* [DOCUMENT EXCERPT]

— start —

Citation : 2024 Latest Caselaw 7123 P&H
Judgement Date : 4 April, 2024

Punjab-Haryana High Court

Himanshu Talwar vs State Of Punjab on 4 April, 2024

                                      Neutral Citation No:=2024:PHHC:051489




CRM-M-14576-2024                      - 1-          2024:PHHC:051489

123         IN THE HIGH COURT OF PUNJAB AND HARYANA
                       AT CHANDIGARH

                                              CRM-M-14576-2024
                                              Date of Decision: 04.04.2024

Himanshu Talwar                                            ...Petitioner
                                      vs.
State of Punjab                                             ...Respondent
Coram :     Hon'ble Mr. Justice N.S.Shekhawat

Present :   Mr. Atul Kaushik, Advocate
            for the petitioner.

— end —

* [LISTED RECORDS]
— start —

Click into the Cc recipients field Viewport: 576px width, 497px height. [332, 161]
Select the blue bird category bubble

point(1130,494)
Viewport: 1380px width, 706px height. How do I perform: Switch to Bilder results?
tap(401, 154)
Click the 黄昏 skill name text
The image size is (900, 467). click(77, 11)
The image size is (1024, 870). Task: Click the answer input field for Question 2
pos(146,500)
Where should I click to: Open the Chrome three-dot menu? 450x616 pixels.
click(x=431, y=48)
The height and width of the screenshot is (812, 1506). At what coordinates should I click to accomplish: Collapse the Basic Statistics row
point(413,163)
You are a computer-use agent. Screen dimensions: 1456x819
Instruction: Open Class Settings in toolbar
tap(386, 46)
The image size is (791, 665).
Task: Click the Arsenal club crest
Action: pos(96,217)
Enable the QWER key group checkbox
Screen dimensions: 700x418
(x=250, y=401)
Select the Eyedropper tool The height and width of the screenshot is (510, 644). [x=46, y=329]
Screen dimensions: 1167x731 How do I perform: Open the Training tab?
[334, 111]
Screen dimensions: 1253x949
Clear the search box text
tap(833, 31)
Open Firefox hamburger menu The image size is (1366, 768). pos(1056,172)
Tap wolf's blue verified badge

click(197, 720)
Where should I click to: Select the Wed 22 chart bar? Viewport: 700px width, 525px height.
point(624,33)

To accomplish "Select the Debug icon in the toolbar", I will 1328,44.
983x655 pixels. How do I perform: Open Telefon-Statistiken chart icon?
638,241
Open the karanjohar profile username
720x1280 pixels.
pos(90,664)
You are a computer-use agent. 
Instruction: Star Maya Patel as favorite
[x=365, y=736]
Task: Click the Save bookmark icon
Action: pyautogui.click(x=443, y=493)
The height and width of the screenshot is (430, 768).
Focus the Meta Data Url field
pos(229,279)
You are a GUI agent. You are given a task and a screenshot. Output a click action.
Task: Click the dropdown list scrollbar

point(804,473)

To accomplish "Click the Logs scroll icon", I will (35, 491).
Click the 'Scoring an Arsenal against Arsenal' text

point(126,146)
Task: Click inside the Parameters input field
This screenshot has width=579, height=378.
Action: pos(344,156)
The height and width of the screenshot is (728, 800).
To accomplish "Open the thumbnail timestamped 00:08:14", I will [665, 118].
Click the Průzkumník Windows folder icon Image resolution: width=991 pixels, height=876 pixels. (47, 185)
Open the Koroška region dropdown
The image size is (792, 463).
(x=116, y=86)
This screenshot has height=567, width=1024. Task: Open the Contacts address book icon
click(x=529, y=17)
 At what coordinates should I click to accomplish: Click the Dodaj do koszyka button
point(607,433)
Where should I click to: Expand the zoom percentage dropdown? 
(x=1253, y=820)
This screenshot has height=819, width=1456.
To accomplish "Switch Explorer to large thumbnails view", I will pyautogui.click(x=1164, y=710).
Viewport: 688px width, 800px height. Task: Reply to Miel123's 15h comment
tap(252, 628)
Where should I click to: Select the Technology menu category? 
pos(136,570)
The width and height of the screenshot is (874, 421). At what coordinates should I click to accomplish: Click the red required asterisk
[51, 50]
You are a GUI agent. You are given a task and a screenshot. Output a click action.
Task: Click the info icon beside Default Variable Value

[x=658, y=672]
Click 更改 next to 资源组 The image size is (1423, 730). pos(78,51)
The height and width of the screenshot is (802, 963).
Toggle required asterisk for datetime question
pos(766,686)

— end —

* [WHAT IS ASKED] In the court document excerpt, which advocate appeared for the petitioner?

* [THE REPLY] Mr. Atul Kaushik